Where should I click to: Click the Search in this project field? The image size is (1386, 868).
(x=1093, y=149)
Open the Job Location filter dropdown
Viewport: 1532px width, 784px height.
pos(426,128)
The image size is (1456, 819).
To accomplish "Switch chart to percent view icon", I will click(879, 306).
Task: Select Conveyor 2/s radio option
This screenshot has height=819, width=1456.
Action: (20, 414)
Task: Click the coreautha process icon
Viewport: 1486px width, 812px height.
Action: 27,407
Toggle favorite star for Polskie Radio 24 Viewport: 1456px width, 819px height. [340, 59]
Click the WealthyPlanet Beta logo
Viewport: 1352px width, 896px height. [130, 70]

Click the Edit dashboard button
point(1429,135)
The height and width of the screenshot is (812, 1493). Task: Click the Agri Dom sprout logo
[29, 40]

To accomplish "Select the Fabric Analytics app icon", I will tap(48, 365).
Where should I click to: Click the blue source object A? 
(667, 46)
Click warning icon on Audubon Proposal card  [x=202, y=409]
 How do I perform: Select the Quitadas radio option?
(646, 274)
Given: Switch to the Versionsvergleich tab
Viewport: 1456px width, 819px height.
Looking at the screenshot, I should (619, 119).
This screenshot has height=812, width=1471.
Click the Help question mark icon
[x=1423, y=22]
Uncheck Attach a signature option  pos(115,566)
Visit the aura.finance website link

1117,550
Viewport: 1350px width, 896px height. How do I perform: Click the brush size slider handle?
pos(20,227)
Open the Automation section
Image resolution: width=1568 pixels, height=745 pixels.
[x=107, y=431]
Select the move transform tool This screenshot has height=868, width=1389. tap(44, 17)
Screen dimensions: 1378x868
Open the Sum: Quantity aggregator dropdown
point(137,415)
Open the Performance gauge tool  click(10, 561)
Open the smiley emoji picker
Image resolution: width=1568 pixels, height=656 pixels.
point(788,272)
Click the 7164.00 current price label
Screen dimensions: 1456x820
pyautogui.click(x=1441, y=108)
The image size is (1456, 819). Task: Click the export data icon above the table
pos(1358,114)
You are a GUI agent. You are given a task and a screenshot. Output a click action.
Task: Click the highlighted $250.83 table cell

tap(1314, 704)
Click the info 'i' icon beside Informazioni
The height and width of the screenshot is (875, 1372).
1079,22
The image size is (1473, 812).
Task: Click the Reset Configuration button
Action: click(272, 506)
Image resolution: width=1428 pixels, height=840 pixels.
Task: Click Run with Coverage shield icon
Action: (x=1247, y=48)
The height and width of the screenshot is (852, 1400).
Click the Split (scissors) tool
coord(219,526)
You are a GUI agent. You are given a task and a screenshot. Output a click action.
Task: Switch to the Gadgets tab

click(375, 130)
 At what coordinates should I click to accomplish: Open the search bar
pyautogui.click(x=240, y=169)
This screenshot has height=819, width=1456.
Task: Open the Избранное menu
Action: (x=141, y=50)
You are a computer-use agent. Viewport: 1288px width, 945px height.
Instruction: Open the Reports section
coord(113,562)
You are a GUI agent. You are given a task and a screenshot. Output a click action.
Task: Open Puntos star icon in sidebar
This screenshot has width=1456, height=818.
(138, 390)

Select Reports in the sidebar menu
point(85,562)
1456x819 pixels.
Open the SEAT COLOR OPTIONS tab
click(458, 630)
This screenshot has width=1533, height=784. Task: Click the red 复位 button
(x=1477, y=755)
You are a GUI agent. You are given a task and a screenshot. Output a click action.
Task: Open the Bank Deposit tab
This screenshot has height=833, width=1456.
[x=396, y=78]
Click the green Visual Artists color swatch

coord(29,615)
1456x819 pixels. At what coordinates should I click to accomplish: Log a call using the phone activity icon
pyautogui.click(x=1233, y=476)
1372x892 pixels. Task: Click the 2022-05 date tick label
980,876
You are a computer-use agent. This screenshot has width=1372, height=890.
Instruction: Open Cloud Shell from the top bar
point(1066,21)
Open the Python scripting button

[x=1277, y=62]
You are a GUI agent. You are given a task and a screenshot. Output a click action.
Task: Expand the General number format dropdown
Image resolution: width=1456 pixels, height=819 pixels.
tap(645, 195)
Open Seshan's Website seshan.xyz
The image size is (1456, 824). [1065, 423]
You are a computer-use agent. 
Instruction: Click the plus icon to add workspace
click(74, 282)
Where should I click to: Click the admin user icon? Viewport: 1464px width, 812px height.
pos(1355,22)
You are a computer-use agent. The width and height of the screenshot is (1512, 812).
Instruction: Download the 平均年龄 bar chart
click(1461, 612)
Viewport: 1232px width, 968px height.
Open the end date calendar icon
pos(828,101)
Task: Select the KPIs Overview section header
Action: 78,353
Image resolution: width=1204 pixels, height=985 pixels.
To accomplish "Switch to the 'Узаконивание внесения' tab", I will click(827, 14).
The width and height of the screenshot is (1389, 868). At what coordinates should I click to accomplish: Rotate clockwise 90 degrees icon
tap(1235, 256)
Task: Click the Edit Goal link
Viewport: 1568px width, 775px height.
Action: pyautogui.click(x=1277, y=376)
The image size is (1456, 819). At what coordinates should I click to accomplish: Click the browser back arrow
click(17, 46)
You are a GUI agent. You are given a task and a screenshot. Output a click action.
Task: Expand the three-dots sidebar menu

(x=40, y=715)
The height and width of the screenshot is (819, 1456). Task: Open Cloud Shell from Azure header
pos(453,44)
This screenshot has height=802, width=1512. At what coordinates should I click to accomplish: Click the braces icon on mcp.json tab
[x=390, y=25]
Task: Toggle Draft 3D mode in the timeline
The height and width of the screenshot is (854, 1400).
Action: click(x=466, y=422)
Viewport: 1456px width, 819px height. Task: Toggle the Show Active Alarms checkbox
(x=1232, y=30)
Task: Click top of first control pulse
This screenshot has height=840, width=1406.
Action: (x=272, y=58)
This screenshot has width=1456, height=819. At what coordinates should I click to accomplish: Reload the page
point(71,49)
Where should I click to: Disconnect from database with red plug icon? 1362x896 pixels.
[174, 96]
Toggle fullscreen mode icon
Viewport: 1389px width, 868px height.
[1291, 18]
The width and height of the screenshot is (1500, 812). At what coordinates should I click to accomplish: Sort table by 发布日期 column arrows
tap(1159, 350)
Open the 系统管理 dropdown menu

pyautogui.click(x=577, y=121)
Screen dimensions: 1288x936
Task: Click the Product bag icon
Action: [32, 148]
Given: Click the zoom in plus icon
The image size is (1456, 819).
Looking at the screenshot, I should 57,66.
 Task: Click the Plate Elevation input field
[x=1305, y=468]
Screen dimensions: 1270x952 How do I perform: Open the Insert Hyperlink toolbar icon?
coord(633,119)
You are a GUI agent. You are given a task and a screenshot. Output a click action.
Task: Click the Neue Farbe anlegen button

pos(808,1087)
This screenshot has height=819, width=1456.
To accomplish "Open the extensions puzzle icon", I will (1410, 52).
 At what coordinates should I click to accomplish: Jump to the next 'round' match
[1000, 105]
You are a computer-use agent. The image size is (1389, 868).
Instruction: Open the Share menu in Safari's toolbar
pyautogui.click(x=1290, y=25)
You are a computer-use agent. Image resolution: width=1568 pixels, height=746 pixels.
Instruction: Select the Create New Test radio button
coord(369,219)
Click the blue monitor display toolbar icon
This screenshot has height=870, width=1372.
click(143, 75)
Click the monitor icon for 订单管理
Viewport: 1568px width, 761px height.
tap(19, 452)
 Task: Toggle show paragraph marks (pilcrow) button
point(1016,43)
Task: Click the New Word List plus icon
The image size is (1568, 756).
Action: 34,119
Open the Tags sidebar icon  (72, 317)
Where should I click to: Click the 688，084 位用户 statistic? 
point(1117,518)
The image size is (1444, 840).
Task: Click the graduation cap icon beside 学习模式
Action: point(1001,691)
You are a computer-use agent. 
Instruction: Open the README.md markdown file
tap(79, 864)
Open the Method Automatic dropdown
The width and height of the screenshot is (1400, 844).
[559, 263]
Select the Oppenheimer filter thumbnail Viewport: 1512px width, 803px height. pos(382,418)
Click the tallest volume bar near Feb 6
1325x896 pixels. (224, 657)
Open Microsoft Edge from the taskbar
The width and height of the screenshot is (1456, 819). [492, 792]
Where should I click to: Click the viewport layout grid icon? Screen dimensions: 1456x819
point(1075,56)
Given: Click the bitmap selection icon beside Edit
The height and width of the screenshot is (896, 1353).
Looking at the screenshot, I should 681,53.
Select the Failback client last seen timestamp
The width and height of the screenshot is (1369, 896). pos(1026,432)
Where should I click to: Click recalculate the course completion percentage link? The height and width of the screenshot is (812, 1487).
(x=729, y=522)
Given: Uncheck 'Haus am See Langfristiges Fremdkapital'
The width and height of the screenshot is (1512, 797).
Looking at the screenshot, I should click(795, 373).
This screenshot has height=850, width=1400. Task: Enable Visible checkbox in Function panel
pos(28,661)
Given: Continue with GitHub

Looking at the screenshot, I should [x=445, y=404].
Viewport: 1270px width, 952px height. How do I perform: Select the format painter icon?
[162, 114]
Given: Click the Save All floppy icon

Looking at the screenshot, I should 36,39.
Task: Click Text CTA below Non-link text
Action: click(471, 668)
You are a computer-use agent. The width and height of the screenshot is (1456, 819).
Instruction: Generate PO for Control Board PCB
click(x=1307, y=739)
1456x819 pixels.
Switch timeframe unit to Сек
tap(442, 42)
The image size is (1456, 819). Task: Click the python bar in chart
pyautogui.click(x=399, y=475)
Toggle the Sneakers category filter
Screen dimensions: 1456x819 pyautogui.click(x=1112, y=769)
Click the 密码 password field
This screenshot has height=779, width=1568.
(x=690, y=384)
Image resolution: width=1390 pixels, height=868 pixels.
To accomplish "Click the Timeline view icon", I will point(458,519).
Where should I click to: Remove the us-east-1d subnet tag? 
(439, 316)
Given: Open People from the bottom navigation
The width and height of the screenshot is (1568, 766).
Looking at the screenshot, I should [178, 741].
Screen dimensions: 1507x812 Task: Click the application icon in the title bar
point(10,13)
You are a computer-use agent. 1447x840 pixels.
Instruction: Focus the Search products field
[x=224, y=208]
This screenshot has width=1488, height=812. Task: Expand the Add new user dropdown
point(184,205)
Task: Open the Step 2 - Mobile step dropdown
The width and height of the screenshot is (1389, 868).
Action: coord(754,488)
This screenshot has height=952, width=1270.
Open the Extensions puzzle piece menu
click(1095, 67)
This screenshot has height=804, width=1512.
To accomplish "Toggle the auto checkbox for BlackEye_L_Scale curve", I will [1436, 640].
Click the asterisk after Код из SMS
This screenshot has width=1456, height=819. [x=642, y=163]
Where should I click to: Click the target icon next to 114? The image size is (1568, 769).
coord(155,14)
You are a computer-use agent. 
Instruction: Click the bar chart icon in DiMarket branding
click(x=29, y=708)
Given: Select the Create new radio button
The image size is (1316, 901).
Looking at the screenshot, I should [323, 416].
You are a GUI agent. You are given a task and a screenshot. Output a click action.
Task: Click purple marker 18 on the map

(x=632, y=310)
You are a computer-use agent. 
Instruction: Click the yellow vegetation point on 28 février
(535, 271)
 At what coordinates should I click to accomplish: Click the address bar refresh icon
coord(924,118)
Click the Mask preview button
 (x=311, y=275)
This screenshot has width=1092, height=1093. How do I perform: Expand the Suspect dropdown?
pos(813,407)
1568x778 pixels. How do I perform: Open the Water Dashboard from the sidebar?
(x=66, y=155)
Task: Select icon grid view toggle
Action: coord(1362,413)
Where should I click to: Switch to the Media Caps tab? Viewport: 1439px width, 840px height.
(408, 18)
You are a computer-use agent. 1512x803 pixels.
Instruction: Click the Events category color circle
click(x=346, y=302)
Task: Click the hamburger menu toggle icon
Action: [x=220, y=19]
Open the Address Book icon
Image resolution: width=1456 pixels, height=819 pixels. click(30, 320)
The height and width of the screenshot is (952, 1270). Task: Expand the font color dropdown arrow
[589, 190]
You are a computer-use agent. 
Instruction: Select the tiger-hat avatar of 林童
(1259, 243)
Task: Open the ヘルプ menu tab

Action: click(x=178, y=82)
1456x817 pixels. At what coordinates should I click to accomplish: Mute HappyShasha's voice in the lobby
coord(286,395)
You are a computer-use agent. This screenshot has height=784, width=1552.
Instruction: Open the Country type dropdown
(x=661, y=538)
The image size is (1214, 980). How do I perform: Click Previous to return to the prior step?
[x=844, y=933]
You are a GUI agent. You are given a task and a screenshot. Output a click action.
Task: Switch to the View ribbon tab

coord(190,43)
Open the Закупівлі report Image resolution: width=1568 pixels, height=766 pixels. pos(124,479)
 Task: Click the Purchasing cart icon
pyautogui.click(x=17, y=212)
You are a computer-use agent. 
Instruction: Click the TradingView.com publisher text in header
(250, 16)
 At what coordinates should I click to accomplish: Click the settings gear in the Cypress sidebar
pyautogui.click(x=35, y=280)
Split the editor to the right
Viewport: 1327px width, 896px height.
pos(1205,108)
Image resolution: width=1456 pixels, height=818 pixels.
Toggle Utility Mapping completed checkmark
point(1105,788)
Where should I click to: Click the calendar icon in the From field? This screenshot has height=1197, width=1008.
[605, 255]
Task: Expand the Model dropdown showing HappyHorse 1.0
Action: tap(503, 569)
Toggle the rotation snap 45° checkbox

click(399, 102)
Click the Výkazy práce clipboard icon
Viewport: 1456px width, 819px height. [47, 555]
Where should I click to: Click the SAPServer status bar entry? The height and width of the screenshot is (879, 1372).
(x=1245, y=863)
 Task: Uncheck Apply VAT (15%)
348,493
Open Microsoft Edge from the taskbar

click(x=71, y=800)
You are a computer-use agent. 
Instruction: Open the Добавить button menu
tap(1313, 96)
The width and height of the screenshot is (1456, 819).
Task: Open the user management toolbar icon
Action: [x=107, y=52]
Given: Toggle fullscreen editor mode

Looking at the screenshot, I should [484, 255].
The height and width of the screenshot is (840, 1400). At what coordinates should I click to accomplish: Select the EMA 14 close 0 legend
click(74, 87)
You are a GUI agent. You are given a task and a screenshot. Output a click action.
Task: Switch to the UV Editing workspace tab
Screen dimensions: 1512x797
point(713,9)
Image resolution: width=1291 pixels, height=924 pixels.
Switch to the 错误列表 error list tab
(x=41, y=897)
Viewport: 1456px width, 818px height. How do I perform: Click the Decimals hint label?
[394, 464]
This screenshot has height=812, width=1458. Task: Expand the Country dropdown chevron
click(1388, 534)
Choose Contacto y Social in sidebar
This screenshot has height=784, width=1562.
□ □ □
● Aim of the task: Check each line of the records for the string "star" and copy those that have it.

● Expected answer:
Toggle favorite star for Polskie Radio 24 Viewport: 1456px width, 819px height. [340, 59]
Task: Open Puntos star icon in sidebar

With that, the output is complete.